The status of PEP 594 ("Removing dead batteries from the standard library") is not entirely clear, at least to me. The idea of removing old Python standard library modules has been in the works for a while, the PEP was proposed in May, and it was extensively discussed after that. Removing unloved standard library modules is not particularly controversial—at least in the abstract—until your favorite module is targeted, anyway.

The steering council has not made a pronouncement on the PEP, nor has it delegated to a so-called BDFL-delegate. But the PEP is clear that even if it were accepted, the changes for 3.8 would be minimal. Some of the modules may start raising the PendingDeprecationWarning exception (many already do since they have been deemed deprecated for some time), but the main change will be in the documentation. All of the 30 or so modules will be documented as being on their way out, but the actual removal will not happen until the 3.10 release—three or so years from now.

The future Python release cadence is still under discussion; currently Python 3.9 is scheduled for a June 2020 release, much sooner than usual. Python is on an 18-month cycle, but that is proposed to change to nine months (or perhaps a year). In any case, we can be sure that Python 3.8 will be here with the features above (and plenty more) sometime before Halloween on October 31.

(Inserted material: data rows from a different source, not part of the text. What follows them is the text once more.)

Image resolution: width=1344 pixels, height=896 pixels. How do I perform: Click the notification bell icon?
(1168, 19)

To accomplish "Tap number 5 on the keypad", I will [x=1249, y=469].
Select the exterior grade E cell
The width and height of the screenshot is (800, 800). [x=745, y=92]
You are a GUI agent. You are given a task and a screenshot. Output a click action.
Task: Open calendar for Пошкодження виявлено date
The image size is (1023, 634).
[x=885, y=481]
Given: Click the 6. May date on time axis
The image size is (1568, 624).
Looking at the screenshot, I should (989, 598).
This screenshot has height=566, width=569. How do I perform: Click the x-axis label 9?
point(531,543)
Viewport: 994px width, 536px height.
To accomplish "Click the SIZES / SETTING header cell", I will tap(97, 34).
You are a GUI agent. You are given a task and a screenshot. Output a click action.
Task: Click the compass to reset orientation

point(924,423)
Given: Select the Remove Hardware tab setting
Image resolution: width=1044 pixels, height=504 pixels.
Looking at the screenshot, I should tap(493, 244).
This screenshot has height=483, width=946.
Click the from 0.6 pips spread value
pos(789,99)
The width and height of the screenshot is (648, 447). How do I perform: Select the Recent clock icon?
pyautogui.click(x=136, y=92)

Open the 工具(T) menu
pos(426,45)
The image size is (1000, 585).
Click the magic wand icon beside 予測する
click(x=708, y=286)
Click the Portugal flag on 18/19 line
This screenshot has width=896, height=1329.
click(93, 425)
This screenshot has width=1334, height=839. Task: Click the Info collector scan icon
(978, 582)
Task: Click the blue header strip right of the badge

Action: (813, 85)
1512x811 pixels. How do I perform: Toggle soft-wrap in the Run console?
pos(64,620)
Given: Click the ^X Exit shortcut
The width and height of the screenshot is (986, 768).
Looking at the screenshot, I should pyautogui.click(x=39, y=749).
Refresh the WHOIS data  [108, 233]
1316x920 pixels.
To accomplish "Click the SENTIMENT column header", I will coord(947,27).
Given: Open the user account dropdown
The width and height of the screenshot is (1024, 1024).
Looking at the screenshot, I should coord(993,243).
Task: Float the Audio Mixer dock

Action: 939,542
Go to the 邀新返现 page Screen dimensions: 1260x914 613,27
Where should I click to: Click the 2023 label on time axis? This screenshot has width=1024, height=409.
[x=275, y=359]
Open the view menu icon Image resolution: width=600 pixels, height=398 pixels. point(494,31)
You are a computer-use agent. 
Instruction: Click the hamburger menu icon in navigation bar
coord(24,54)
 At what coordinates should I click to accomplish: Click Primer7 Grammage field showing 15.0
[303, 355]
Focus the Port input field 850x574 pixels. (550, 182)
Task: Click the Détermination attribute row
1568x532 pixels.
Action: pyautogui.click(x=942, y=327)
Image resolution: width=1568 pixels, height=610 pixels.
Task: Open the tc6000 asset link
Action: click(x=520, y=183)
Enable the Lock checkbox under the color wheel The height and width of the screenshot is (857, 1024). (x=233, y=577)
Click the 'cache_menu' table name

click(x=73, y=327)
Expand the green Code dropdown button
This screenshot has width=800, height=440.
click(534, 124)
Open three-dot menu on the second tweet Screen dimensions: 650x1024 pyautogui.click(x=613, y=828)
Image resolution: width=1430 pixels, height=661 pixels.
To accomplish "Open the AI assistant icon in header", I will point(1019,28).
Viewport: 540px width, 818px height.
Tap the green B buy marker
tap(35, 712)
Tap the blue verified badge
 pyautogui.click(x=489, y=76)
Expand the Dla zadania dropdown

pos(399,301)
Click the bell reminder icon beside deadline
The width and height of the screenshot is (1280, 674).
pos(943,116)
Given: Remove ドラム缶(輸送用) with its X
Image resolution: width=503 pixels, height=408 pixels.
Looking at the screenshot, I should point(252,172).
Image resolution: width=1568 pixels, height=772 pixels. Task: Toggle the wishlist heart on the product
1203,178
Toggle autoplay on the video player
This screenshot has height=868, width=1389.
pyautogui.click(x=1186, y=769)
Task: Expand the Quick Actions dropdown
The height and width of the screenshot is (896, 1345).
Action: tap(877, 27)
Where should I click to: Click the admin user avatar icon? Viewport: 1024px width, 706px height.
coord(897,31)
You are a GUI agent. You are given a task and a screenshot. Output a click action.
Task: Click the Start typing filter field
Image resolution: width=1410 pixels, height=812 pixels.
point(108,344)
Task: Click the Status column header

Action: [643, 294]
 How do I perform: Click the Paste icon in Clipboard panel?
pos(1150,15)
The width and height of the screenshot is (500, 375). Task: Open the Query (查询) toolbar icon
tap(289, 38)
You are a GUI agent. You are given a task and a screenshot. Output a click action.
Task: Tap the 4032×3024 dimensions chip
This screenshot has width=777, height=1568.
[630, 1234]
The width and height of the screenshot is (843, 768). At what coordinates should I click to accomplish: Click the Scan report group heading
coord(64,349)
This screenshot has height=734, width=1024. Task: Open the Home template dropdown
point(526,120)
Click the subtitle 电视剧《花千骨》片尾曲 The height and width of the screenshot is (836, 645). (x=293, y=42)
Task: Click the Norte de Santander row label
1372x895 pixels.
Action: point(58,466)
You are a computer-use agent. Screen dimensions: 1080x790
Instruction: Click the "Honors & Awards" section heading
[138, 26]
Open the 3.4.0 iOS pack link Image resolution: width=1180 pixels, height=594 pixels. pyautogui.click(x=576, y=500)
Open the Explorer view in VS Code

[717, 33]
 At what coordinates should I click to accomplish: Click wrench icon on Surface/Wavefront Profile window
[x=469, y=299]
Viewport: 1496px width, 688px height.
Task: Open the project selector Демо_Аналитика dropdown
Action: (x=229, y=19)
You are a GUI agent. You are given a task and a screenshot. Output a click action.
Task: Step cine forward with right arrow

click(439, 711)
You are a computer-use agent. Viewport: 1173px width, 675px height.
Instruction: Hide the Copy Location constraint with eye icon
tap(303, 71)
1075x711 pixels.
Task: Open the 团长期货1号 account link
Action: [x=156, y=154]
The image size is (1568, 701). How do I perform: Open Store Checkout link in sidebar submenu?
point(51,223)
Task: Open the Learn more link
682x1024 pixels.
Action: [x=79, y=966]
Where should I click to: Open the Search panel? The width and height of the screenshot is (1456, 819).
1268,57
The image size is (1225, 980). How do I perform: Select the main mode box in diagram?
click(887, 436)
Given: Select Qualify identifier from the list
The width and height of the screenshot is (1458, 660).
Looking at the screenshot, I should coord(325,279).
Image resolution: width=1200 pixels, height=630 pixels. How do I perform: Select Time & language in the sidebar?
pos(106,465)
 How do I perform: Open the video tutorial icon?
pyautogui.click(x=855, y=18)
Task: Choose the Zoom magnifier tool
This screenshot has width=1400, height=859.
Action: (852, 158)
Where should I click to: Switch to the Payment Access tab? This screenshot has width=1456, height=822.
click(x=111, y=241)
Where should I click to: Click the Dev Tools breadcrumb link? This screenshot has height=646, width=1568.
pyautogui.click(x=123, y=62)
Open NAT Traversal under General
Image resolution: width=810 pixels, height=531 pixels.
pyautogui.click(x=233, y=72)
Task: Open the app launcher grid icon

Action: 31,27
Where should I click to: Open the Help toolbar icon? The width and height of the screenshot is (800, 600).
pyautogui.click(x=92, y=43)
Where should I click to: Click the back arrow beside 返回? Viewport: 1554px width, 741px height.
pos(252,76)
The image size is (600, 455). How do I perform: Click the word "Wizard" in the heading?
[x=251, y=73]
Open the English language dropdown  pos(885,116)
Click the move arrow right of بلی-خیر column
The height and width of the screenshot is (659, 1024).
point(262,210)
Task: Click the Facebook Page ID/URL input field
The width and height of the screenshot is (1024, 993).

Index entries for this article
PythonReleases


(Log in to post comments)

What's coming in Python 3.8

Posted Jul 17, 2019 20:03 UTC (Wed) by iabervon (subscriber, #722) [Link]

It's worth noting that PEP 570 lets you have a function like:
def messagef(fmt, *args, **kwargs):
    ...
    fmt.format(*args, **kwargs)
    ...
without getting problems if someone wants to use fmt as one of the names in the format string, and without fishing it out of the args list and producing your own error if it's missing. Not to mention trying to make pure Python act like "{self}".format(self=6).

What's coming in Python 3.8

Posted Jul 17, 2019 22:52 UTC (Wed) by adobriyan (subscriber, #30858) [Link]

re.match example with returns is better written as
m = re.match(p1, line)
if m:
    return m.group(1)
m = re.match(p2, line)
if m:
    return m.group(2)
m = re.match(p3, line)
which is exactly how you would write it before.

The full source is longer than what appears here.